Put every line of the rows below into a numbered list, leaving out the blank lines.

>> start

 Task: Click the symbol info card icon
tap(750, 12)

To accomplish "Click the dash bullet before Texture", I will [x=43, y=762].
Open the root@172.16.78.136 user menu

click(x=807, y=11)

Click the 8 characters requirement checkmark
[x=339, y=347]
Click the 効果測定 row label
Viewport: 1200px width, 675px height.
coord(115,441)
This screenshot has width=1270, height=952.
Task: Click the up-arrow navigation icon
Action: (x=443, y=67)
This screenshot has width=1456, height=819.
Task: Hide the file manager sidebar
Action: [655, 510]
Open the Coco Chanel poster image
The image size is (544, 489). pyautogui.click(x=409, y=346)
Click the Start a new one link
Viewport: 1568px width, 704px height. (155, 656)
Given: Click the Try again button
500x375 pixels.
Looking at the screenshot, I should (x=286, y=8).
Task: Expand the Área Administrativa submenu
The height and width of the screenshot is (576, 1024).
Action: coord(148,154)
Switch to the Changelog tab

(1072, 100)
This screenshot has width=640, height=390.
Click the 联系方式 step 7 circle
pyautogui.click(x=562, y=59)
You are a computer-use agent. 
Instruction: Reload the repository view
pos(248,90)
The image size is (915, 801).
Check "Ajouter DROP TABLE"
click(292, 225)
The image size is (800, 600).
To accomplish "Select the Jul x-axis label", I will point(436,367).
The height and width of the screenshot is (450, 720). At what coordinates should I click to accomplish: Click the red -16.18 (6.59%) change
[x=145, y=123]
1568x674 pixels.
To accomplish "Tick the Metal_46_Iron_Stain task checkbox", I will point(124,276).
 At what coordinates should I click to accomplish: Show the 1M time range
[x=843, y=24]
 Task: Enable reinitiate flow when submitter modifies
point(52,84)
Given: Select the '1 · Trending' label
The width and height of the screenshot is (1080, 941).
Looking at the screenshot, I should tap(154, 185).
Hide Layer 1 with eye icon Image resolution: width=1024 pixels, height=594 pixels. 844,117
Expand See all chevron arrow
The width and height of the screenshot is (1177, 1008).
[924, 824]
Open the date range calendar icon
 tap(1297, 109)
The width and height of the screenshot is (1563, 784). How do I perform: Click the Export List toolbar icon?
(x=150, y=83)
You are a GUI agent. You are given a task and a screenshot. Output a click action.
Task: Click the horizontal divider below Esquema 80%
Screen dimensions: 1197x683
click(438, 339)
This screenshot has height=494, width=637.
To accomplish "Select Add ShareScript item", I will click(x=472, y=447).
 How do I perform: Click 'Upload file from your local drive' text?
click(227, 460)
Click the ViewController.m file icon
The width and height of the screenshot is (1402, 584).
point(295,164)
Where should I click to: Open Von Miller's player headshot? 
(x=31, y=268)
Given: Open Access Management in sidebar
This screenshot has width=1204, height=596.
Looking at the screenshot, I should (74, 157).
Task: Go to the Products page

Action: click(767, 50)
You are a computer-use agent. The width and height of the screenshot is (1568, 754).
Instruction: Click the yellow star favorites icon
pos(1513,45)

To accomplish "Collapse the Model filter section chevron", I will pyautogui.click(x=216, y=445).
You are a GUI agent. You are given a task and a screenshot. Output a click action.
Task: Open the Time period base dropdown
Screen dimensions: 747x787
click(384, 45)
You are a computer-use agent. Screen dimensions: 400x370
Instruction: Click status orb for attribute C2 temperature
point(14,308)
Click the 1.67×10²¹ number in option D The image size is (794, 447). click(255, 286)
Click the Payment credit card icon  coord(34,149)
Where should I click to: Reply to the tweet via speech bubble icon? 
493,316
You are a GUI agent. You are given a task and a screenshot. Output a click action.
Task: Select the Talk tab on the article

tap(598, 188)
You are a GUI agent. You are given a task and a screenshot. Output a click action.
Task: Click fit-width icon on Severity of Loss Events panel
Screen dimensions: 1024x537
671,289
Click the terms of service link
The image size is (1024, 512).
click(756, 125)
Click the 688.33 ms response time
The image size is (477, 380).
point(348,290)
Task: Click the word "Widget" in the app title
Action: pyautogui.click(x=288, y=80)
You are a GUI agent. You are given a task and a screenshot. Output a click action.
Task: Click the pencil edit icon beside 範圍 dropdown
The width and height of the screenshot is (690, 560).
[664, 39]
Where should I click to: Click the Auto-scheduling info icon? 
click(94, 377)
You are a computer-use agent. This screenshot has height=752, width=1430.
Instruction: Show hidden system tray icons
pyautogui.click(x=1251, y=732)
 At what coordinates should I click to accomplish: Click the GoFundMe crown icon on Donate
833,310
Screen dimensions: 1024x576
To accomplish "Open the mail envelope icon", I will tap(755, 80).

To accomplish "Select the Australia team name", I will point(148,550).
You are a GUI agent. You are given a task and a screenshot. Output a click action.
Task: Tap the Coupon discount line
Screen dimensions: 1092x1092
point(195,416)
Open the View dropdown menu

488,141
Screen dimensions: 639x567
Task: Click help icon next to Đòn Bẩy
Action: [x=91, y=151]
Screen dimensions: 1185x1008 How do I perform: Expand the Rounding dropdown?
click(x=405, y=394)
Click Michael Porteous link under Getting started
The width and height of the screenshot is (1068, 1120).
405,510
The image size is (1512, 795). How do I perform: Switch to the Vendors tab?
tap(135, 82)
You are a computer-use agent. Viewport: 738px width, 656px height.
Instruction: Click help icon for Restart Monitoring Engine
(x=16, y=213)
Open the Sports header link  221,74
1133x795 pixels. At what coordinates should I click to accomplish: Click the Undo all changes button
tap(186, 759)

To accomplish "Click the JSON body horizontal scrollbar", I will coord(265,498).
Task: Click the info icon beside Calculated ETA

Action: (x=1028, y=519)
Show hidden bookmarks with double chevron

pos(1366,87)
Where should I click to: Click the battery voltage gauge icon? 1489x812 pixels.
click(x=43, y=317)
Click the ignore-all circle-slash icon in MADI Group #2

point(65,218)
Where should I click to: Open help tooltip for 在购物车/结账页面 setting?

>> end

= EXERCISE RESULT =
1.  Task: Click the symbol info card icon
2. tap(750, 12)
3. To accomplish "Click the dash bullet before Texture", I will [x=43, y=762].
4. Open the root@172.16.78.136 user menu
5. click(x=807, y=11)
6. Click the 8 characters requirement checkmark
7. [x=339, y=347]
8. Click the 効果測定 row label
9. Viewport: 1200px width, 675px height.
10. coord(115,441)
11. This screenshot has width=1270, height=952.
12. Task: Click the up-arrow navigation icon
13. Action: (x=443, y=67)
14. This screenshot has width=1456, height=819.
15. Task: Hide the file manager sidebar
16. Action: [655, 510]
17. Open the Coco Chanel poster image
18. The image size is (544, 489). pyautogui.click(x=409, y=346)
19. Click the Start a new one link
20. Viewport: 1568px width, 704px height. (155, 656)
21. Given: Click the Try again button
22. 500x375 pixels.
23. Looking at the screenshot, I should (x=286, y=8).
24. Task: Expand the Área Administrativa submenu
25. The height and width of the screenshot is (576, 1024).
26. Action: coord(148,154)
27. Switch to the Changelog tab
28. (1072, 100)
29. This screenshot has width=640, height=390.
30. Click the 联系方式 step 7 circle
31. pyautogui.click(x=562, y=59)
32. You are a computer-use agent. 
33. Instruction: Reload the repository view
34. pos(248,90)
35. The image size is (915, 801).
36. Check "Ajouter DROP TABLE"
37. click(292, 225)
38. The image size is (800, 600).
39. To accomplish "Select the Jul x-axis label", I will point(436,367).
40. The height and width of the screenshot is (450, 720). At what coordinates should I click to accomplish: Click the red -16.18 (6.59%) change
41. [x=145, y=123]
42. 1568x674 pixels.
43. To accomplish "Tick the Metal_46_Iron_Stain task checkbox", I will point(124,276).
44.  At what coordinates should I click to accomplish: Show the 1M time range
45. [x=843, y=24]
46.  Task: Enable reinitiate flow when submitter modifies
47. point(52,84)
48. Given: Select the '1 · Trending' label
49. The width and height of the screenshot is (1080, 941).
50. Looking at the screenshot, I should tap(154, 185).
51. Hide Layer 1 with eye icon Image resolution: width=1024 pixels, height=594 pixels. 844,117
52. Expand See all chevron arrow
53. The width and height of the screenshot is (1177, 1008).
54. [924, 824]
55. Open the date range calendar icon
56.  tap(1297, 109)
57. The width and height of the screenshot is (1563, 784). How do I perform: Click the Export List toolbar icon?
58. (x=150, y=83)
59. You are a GUI agent. You are given a task and a screenshot. Output a click action.
60. Task: Click the horizontal divider below Esquema 80%
61. Screen dimensions: 1197x683
62. click(438, 339)
63. This screenshot has height=494, width=637.
64. To accomplish "Select Add ShareScript item", I will click(x=472, y=447).
65.  How do I perform: Click 'Upload file from your local drive' text?
66. click(227, 460)
67. Click the ViewController.m file icon
68. The width and height of the screenshot is (1402, 584).
69. point(295,164)
70. Where should I click to: Open Von Miller's player headshot? 
71. (x=31, y=268)
72. Given: Open Access Management in sidebar
73. This screenshot has width=1204, height=596.
74. Looking at the screenshot, I should (74, 157).
75. Task: Go to the Products page
76. Action: click(767, 50)
77. You are a computer-use agent. The width and height of the screenshot is (1568, 754).
78. Instruction: Click the yellow star favorites icon
79. pos(1513,45)
80. To accomplish "Collapse the Model filter section chevron", I will pyautogui.click(x=216, y=445).
81. You are a GUI agent. You are given a task and a screenshot. Output a click action.
82. Task: Open the Time period base dropdown
83. Screen dimensions: 747x787
84. click(384, 45)
85. You are a computer-use agent. Screen dimensions: 400x370
86. Instruction: Click status orb for attribute C2 temperature
87. point(14,308)
88. Click the 1.67×10²¹ number in option D The image size is (794, 447). click(255, 286)
89. Click the Payment credit card icon  coord(34,149)
90. Where should I click to: Reply to the tweet via speech bubble icon? 
91. 493,316
92. You are a GUI agent. You are given a task and a screenshot. Output a click action.
93. Task: Select the Talk tab on the article
94. tap(598, 188)
95. You are a GUI agent. You are given a task and a screenshot. Output a click action.
96. Task: Click fit-width icon on Severity of Loss Events panel
97. Screen dimensions: 1024x537
98. 671,289
99. Click the terms of service link
100. The image size is (1024, 512).
101. click(756, 125)
102. Click the 688.33 ms response time
103. The image size is (477, 380).
104. point(348,290)
105. Task: Click the word "Widget" in the app title
106. Action: pyautogui.click(x=288, y=80)
107. You are a GUI agent. You are given a task and a screenshot. Output a click action.
108. Task: Click the pencil edit icon beside 範圍 dropdown
109. The width and height of the screenshot is (690, 560).
110. [664, 39]
111. Where should I click to: Click the Auto-scheduling info icon? 
112. click(94, 377)
113. You are a computer-use agent. This screenshot has height=752, width=1430.
114. Instruction: Show hidden system tray icons
115. pyautogui.click(x=1251, y=732)
116.  At what coordinates should I click to accomplish: Click the GoFundMe crown icon on Donate
117. 833,310
118. Screen dimensions: 1024x576
119. To accomplish "Open the mail envelope icon", I will tap(755, 80).
120. To accomplish "Select the Australia team name", I will point(148,550).
121. You are a GUI agent. You are given a task and a screenshot. Output a click action.
122. Task: Tap the Coupon discount line
123. Screen dimensions: 1092x1092
124. point(195,416)
125. Open the View dropdown menu
126. 488,141
127. Screen dimensions: 639x567
128. Task: Click help icon next to Đòn Bẩy
129. Action: [x=91, y=151]
130. Screen dimensions: 1185x1008 How do I perform: Expand the Rounding dropdown?
131. click(x=405, y=394)
132. Click Michael Porteous link under Getting started
133. The width and height of the screenshot is (1068, 1120).
134. 405,510
135. The image size is (1512, 795). How do I perform: Switch to the Vendors tab?
136. tap(135, 82)
137. You are a computer-use agent. Viewport: 738px width, 656px height.
138. Instruction: Click help icon for Restart Monitoring Engine
139. (x=16, y=213)
140. Open the Sports header link  221,74
141. 1133x795 pixels. At what coordinates should I click to accomplish: Click the Undo all changes button
142. tap(186, 759)
143. To accomplish "Click the JSON body horizontal scrollbar", I will coord(265,498).
144. Task: Click the info icon beside Calculated ETA
145. Action: (x=1028, y=519)
146. Show hidden bookmarks with double chevron
147. pos(1366,87)
148. Where should I click to: Click the battery voltage gauge icon? 1489x812 pixels.
149. click(x=43, y=317)
150. Click the ignore-all circle-slash icon in MADI Group #2
151. point(65,218)
152. Where should I click to: Open help tooltip for 在购物车/结账页面 setting?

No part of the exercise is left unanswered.